Proving Continuous Extension of $f(x,y)$ Function

[laura1231]

Can I extend the function $f(x,y)=(x^2+y^2)\arctan\dfrac{1}{|xy|}$ to a continuous function?
If I consider the restriction of $f$ along the line $x=k$ i find $\lim_{(x,y)\rightarrow(k,0)}(x^2+y^2)\arctan\dfrac{1}{|xy|}=k^2\dfrac{\pi}{2}$
how can i prove that?

 

[I like Serena]

Can I extend the function $f(x,y)=(x^2+y^2)\arctan\dfrac{1}{|xy|}$ to a continuous function?
If I consider the restriction of $f$ along the line $x=k$ i find $\lim_{(x,y)\rightarrow(k,0)}(x^2+y^2)\arctan\dfrac{1}{|xy|}=k^2\dfrac{\pi}{2}$
how can i prove that?

Hey laura123!

To extend $f$ to a continuous function on $\mathbb R^2$ we need that for every $x_0$ the limit $\displaystyle\lim_{(x,y)\to(x_0,0)} f(x,y)$ exists. And we need the same thing for $y$ values, although that follows by symmetry.

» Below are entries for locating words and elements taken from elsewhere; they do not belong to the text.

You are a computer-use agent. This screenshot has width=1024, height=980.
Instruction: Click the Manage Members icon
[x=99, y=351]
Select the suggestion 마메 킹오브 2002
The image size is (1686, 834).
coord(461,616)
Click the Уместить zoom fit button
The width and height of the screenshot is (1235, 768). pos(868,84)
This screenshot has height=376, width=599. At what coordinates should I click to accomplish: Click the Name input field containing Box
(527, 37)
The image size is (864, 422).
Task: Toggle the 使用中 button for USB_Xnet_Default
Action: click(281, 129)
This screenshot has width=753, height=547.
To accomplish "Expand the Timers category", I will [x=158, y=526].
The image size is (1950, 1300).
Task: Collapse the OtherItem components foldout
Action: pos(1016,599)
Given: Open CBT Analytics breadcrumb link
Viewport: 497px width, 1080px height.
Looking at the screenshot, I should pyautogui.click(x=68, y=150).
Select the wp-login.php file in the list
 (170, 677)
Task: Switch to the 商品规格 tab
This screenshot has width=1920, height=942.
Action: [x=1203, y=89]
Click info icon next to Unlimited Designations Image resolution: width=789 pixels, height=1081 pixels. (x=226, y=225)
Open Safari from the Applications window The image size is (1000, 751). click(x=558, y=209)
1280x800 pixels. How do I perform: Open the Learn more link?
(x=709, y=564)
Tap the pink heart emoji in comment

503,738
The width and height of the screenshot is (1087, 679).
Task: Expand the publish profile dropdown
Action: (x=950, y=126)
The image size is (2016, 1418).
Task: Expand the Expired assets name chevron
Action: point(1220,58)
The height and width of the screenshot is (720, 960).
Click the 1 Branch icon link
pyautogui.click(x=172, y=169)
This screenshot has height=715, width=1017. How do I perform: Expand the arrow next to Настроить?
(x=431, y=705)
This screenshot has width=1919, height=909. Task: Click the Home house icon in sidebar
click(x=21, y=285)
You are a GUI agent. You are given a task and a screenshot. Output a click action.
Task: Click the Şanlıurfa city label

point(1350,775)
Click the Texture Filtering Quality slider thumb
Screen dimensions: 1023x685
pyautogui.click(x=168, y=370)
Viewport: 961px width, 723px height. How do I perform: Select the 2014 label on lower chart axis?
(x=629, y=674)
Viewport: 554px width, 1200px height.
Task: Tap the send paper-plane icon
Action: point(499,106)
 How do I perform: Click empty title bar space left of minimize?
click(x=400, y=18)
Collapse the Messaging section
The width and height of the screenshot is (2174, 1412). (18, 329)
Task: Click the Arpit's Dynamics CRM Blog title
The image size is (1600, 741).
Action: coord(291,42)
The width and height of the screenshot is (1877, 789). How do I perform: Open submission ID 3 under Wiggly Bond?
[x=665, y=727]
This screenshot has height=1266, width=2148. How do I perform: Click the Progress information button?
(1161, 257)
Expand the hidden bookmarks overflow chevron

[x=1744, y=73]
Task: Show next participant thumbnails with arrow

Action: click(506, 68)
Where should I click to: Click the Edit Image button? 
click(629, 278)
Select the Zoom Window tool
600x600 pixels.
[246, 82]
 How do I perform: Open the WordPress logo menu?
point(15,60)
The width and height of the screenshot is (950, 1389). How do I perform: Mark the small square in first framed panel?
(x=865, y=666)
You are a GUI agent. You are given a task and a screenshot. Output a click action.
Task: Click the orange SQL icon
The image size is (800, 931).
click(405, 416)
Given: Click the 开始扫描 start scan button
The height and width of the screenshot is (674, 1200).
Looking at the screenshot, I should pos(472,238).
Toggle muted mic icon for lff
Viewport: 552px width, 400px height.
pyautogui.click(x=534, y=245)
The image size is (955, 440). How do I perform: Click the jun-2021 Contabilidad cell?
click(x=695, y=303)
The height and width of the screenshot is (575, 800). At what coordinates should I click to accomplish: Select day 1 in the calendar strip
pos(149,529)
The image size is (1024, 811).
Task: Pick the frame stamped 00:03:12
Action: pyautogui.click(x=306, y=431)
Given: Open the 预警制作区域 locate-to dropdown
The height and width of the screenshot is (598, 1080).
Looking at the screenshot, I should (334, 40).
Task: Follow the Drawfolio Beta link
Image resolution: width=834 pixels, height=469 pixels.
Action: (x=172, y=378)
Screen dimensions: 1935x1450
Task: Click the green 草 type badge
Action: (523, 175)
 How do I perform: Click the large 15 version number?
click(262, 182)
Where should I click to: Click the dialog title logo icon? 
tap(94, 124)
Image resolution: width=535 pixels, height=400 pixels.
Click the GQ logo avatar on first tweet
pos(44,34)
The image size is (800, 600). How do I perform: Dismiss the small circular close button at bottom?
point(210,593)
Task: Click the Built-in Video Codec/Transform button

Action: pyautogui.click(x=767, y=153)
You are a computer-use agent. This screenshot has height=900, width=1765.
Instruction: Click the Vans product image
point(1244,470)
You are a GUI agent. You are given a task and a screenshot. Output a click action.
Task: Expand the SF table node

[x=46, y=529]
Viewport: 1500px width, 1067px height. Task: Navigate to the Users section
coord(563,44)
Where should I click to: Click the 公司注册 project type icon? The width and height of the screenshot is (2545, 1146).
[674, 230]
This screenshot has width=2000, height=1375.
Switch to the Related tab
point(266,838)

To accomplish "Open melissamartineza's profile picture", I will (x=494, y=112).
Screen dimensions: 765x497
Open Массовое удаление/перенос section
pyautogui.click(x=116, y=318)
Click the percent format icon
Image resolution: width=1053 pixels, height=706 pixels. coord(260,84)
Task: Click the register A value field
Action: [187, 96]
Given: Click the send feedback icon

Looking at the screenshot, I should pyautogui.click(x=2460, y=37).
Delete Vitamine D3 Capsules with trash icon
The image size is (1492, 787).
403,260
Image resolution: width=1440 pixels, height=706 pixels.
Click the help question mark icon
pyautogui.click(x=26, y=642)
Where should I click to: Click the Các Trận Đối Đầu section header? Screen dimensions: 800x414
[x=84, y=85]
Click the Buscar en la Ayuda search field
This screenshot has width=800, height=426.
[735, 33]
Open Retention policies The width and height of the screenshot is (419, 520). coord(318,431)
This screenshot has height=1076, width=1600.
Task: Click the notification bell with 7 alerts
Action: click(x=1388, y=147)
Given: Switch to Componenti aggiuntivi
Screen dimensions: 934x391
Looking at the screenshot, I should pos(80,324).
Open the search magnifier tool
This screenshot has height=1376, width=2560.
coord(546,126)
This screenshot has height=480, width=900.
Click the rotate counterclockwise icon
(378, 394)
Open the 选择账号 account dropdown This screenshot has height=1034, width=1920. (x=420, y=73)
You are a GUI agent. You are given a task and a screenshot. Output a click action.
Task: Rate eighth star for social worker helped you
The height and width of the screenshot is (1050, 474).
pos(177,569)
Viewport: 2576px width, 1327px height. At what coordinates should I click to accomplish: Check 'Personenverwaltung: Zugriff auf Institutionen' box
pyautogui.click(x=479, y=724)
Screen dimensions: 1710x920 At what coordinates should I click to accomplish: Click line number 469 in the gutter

We can try to find such a limit by switching to local polar coordinates.
That is:
$$\lim_{(x,y)\to(x_0,0)} f(x,y)
= \lim_{r\to 0} f(x_0+r\cos\phi, r\sin\phi)
$$
Can we find that limit? (Wondering)

 

[laura1231]

$$\displaystyle\lim_{(x,y)\rightarrow(x_0,0)}(x^2+y^2)\arctan\dfrac{1}{|xy|}=$$
$$=\displaystyle\lim_{r\rightarrow0}[(x_0+r\cos\phi)^2+(r\sin\phi)^2]\arctan\dfrac{1}{|(x_0+r\cos\phi)r\sin\phi|}=$$
$$=\displaystyle\lim_{r\rightarrow0}(x_0^2+r^2\cos^2\phi+2rx_0\cos\phi+r^2\sin^2\phi)\arctan\dfrac{1}{|x_0r\sin\phi+r^2\cos\phi \sin\phi|}=$$
$$=\displaystyle\lim_{r\rightarrow0}(x_0^2+2rx_0\cos\phi+r^2)\arctan\dfrac{1}{|r(x_0\sin\phi+r\cos\phi \sin\phi)|}=x_0^2\frac{\pi}{2},\ \ \forall\phi\in]0;2\pi],\phi\neq\pi$$

 

[I like Serena]

Yep. (Nod)
So we can indeed extend f to a continuous function with $f(x,0)=x^2\frac\pi 2$, $f(0,y)=y^2\frac\pi 2$, and $f(0,0)=0$.